WORK TO COMPLETE:
Please set down, word for word, each line from the one containing "At what coordinates should I click to accomplish: Go" through the final line of the records below, both included, and nothing else.

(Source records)

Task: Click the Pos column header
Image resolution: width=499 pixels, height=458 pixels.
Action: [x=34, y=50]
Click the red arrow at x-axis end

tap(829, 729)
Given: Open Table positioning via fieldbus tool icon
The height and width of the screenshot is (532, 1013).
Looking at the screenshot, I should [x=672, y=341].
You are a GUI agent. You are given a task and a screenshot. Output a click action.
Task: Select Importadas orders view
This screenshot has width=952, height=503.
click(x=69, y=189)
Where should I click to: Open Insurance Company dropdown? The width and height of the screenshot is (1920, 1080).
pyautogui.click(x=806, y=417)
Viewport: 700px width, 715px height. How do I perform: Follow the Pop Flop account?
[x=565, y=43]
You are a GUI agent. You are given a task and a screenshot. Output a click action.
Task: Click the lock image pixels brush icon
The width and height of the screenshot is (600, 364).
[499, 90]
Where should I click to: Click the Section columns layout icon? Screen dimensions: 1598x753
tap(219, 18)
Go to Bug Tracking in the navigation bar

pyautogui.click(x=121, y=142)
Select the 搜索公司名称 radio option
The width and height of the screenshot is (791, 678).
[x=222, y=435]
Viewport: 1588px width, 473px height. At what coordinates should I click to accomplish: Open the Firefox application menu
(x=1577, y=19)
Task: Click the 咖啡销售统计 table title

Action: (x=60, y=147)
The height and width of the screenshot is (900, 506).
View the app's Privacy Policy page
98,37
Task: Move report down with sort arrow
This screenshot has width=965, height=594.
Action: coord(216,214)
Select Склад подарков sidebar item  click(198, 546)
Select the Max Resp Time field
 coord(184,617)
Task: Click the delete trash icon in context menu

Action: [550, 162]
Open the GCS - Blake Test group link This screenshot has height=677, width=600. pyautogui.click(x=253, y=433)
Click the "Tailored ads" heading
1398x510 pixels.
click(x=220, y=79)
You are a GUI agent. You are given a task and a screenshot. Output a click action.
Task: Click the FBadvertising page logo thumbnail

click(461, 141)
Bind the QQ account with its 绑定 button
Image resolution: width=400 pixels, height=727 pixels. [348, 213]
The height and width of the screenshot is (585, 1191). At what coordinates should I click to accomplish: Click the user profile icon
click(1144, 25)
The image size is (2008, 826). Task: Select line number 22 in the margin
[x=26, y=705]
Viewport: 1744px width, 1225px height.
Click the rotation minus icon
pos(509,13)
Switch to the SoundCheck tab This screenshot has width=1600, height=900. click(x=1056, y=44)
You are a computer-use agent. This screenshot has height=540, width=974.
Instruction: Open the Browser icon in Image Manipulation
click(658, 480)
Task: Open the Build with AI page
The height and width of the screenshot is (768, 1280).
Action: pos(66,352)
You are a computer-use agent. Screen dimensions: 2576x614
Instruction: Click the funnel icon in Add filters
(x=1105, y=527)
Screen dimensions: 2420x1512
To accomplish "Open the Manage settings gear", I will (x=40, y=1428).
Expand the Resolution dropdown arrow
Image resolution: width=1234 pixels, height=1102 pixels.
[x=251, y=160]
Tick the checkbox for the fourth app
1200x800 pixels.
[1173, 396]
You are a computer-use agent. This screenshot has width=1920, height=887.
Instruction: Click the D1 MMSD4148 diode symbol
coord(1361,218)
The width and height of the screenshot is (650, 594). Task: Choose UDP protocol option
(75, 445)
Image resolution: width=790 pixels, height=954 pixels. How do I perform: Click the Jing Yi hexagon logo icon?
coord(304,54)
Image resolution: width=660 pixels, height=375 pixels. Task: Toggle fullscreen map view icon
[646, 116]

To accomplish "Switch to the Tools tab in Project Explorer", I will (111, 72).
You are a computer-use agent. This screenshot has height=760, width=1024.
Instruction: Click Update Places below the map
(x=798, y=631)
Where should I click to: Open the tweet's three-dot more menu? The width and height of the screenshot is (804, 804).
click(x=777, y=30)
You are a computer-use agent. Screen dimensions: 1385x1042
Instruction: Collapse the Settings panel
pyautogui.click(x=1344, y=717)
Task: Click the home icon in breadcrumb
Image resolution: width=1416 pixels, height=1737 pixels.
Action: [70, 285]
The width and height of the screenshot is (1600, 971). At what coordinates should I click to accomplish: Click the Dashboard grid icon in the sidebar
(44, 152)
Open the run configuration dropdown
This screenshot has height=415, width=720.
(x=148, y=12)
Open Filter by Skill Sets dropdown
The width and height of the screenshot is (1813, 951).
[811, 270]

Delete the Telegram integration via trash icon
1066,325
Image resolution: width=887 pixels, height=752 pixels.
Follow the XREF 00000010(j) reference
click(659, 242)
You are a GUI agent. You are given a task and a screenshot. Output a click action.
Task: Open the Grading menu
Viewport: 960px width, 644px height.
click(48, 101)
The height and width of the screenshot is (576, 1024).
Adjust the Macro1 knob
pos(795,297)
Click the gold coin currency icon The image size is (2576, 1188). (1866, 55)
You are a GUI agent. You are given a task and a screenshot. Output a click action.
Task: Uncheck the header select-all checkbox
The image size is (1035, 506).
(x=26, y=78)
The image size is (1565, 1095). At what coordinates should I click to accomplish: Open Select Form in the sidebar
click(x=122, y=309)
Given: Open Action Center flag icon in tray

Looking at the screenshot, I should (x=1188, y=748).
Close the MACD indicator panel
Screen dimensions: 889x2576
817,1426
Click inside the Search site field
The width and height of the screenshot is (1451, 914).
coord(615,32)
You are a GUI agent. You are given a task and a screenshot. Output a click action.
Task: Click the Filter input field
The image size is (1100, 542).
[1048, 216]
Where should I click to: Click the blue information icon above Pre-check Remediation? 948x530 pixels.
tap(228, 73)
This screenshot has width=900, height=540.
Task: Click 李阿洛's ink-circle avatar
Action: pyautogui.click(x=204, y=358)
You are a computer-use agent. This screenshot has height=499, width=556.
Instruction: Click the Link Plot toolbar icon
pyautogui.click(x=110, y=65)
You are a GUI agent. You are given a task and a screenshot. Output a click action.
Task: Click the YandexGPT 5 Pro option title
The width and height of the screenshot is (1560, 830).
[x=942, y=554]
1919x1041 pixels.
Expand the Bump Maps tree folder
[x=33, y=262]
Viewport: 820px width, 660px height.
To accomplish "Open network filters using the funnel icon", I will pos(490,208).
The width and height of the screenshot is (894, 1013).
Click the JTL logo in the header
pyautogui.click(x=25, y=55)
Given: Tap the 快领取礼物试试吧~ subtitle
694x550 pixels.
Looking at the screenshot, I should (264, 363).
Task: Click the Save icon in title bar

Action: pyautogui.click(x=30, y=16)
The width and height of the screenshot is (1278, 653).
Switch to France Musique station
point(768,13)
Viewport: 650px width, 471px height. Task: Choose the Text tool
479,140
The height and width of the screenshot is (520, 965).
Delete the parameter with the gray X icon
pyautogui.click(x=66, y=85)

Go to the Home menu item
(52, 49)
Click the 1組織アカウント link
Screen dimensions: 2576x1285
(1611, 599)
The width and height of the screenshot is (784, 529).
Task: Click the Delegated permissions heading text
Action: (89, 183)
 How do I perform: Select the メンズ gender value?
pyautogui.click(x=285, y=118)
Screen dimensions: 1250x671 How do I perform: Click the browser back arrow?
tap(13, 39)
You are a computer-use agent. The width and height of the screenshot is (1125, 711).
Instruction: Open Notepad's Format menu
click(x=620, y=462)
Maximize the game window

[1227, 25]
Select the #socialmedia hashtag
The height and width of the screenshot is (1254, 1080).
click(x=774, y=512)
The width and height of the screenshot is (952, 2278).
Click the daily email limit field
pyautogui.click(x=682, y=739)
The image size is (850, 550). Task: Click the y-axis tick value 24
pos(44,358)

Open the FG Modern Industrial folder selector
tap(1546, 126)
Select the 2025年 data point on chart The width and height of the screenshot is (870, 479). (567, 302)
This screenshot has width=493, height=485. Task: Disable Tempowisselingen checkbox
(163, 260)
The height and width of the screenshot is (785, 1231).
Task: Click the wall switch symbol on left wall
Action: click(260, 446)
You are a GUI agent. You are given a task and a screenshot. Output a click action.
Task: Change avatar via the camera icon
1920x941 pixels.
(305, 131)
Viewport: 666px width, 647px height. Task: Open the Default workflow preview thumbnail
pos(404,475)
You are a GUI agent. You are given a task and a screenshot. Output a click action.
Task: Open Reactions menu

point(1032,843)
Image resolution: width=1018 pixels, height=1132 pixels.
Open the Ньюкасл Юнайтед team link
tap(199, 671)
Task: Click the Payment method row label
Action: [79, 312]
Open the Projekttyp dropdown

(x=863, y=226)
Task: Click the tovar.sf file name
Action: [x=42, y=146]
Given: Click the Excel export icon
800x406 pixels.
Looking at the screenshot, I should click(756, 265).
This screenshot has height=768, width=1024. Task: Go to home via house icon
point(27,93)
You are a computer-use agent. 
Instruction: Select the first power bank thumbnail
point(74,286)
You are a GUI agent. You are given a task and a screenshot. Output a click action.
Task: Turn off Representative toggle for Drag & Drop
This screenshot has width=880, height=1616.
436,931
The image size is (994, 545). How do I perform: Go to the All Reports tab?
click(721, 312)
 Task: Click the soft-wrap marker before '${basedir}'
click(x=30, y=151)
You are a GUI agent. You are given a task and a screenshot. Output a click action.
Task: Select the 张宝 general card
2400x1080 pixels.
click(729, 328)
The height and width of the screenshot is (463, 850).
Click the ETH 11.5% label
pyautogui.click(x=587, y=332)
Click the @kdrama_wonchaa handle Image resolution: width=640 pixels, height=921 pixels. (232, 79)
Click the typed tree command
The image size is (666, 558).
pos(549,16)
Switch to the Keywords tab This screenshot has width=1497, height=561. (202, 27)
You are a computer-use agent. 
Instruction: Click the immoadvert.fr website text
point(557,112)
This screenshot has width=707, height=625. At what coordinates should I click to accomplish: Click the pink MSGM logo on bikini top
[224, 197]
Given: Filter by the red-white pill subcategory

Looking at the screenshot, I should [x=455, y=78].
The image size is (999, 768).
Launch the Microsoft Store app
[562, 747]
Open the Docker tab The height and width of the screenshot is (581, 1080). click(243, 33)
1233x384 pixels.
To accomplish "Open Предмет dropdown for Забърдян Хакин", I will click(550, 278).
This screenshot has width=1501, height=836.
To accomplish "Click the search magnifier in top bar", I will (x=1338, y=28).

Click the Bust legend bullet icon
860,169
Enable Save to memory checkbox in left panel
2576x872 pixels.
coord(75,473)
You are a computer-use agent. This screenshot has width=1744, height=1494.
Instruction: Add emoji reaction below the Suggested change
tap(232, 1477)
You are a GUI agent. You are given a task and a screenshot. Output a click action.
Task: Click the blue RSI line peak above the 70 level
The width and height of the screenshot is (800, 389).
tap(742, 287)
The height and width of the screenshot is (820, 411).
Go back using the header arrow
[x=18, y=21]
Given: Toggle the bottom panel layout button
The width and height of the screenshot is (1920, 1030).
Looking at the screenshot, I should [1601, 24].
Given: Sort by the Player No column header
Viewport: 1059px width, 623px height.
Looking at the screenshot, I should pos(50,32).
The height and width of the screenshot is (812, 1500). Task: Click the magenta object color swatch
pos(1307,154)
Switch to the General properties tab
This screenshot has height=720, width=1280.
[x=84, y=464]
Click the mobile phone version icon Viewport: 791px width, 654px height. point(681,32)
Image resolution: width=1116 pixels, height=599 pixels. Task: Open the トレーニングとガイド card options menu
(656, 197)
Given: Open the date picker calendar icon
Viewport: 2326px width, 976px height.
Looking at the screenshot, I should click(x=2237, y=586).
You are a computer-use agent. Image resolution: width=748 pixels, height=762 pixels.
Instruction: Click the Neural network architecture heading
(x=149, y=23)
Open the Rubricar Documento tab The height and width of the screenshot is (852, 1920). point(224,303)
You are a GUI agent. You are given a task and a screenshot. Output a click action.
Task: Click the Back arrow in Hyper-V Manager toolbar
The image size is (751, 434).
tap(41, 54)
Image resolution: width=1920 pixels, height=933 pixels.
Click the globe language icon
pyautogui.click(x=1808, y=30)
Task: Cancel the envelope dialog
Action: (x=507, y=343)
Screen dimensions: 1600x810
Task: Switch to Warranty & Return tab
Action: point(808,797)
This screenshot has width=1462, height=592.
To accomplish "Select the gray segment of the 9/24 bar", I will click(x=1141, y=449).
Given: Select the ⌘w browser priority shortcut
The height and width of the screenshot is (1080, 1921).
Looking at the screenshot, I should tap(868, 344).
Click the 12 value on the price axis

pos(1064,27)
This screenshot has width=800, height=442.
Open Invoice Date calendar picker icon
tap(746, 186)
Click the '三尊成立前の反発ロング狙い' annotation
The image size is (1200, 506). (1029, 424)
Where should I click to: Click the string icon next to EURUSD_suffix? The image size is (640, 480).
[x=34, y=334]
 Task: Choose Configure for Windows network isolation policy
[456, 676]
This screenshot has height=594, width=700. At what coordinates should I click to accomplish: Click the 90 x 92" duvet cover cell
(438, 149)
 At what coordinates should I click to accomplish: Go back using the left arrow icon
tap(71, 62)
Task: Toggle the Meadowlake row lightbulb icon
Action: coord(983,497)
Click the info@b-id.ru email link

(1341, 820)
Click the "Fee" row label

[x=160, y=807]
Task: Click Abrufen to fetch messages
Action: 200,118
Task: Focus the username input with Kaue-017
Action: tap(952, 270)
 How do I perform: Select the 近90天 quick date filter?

SOLUTION TO THIS TASK:
 At what coordinates should I click to accomplish: Go back using the left arrow icon
tap(71, 62)
Task: Toggle the Meadowlake row lightbulb icon
Action: coord(983,497)
Click the info@b-id.ru email link

(1341, 820)
Click the "Fee" row label

[x=160, y=807]
Task: Click Abrufen to fetch messages
Action: 200,118
Task: Focus the username input with Kaue-017
Action: tap(952, 270)
 How do I perform: Select the 近90天 quick date filter?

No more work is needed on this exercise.